### TEXT SEGMENT
Bagie is a 20-year-old Aborigine living on the farthest northern tip of Australia, Cape York, where alcohol is banned in an attempt to curb violence in remote black communities.

 

But liquor may be had at a hotel on Thursday Island, located across a stretch of water jokingly called "the kitchen", for the large number of sharks and crocodiles that feed in the area.

 

Bagie and his friends have been steering their dinghy through "the kitchen" on a one-hour beer run to Thursday Island for the past few months, returning at night with a bellyfull of beer.

 

Last month their beer run went horribly wrong.

 

After three hours at the hotel, the group loaded a dinghy with seven cartons of beer and a bottle of rum and headed home. But nobody remembered to put in the bung in the boat, which sank in minutes, leaving the four men and a woman swimming for their lives in "the kitchen".

 

"The tide kept pushing us out to sea, we huddled together with the four life jackets we had and kept talking," Bagie told the Courier Mail newspaper in Brisbane on Thursday.

 

Seven hours later, the emergency position beacon, which they retrieved from the sinking boat, led rescuers to the drunk group.

 

Unperturbed by his misfortune, Bagie is already planning another beer run for his 21st birthday on December 9. "I want to celebrate my birthday properly and I'll go again," he said.

### DATASET EXCERPTS
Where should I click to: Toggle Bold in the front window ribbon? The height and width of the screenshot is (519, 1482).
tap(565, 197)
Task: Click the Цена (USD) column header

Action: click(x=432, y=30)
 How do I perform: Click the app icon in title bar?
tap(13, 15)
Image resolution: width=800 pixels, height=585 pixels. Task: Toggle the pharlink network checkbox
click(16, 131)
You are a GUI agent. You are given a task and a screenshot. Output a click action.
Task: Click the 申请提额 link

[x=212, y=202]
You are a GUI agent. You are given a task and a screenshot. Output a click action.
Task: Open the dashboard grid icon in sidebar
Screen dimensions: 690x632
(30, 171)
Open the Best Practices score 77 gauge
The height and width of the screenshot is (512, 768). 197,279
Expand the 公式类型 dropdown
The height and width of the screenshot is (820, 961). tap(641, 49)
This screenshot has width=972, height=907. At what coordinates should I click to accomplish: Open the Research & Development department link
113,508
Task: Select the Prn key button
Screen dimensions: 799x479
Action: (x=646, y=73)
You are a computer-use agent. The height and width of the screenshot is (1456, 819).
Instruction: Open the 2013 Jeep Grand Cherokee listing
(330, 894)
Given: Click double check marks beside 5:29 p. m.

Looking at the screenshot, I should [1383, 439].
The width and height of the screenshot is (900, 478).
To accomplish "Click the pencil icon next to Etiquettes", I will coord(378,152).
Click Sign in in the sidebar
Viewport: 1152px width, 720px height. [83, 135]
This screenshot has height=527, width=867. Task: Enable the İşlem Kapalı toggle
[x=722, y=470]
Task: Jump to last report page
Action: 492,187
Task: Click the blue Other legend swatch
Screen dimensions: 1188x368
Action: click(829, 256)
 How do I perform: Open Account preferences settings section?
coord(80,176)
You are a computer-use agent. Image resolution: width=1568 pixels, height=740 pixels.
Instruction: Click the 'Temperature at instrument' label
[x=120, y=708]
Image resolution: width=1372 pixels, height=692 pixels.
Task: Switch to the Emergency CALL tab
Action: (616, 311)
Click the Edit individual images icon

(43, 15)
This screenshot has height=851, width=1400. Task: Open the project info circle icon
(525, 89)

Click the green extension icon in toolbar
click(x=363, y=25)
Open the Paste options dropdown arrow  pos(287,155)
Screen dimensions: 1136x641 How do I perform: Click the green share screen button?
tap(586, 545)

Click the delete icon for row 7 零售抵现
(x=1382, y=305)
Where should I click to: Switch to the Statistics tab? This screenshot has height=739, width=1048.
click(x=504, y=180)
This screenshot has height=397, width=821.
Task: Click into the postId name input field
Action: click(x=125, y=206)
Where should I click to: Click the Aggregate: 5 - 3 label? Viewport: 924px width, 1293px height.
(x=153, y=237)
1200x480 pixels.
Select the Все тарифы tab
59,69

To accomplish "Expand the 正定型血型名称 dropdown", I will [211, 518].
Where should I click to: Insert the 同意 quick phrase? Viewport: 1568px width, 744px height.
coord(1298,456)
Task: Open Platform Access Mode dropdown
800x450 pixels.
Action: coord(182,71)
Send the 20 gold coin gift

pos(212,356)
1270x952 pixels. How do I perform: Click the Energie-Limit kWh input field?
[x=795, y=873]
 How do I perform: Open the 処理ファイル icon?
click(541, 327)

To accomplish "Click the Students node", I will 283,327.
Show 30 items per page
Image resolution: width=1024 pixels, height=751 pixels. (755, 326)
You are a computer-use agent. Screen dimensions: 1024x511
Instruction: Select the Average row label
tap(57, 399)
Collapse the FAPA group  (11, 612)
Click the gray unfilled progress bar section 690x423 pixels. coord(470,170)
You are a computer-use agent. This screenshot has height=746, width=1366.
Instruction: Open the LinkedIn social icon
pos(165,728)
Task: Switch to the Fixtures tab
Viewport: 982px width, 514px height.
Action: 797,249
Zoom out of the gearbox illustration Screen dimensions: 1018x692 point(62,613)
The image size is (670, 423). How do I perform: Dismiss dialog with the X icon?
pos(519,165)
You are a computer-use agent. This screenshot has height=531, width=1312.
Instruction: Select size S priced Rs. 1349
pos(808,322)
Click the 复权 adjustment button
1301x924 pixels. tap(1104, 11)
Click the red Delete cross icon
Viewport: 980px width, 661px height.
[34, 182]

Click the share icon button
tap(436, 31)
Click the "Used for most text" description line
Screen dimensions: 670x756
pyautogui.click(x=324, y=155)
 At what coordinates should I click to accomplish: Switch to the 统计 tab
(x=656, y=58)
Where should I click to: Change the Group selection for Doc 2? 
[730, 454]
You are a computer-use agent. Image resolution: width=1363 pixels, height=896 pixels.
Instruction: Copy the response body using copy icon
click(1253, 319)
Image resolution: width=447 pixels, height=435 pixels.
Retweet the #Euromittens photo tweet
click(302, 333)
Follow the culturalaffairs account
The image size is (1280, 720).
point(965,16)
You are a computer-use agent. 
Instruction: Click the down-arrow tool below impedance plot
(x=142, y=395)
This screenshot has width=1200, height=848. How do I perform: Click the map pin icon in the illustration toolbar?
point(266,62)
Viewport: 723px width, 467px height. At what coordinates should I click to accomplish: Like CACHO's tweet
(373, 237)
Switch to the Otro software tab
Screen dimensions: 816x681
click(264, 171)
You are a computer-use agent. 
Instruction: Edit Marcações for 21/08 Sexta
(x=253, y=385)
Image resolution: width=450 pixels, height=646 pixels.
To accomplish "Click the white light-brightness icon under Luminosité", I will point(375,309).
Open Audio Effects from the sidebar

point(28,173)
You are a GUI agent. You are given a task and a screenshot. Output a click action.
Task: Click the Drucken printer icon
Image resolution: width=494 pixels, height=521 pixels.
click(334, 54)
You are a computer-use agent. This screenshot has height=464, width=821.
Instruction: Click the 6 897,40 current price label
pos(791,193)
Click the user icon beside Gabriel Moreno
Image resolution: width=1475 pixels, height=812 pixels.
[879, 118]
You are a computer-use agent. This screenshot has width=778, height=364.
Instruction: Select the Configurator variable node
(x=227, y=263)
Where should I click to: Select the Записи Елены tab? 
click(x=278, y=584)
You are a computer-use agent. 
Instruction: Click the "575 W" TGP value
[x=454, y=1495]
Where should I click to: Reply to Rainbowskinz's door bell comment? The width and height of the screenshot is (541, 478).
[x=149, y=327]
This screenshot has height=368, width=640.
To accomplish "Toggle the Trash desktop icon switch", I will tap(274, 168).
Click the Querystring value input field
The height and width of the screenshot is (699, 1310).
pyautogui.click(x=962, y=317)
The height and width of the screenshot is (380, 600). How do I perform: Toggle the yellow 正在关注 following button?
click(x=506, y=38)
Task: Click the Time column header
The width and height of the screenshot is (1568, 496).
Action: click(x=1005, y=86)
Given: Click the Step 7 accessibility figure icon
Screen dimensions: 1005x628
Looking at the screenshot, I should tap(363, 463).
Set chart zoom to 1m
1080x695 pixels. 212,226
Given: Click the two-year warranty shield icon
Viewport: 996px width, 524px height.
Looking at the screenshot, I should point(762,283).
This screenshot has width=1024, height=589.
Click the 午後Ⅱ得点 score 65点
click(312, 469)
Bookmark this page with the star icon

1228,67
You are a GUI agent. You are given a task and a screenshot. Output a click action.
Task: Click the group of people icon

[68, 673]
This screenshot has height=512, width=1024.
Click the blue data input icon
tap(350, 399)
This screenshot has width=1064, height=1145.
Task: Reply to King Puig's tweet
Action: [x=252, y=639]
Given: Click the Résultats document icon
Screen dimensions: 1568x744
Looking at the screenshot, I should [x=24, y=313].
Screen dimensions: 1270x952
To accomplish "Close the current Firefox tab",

### PROBLEMS AND TASKS
1: Repeat the passage of the beer run story between "Bagie and his" and "went horribly wrong.", inclusive.
2: In the beer run story, what led rescuers to the group after their boat sank?

### OUTPUTS BY TASK
1:
Bagie and his friends have been steering their dinghy through "the kitchen" on a one-hour beer run to Thursday Island for the past few months, returning at night with a bellyfull of beer.

 

Last month their beer run went horribly wrong.

2: The emergency position beacon that they retrieved from the sinking boat.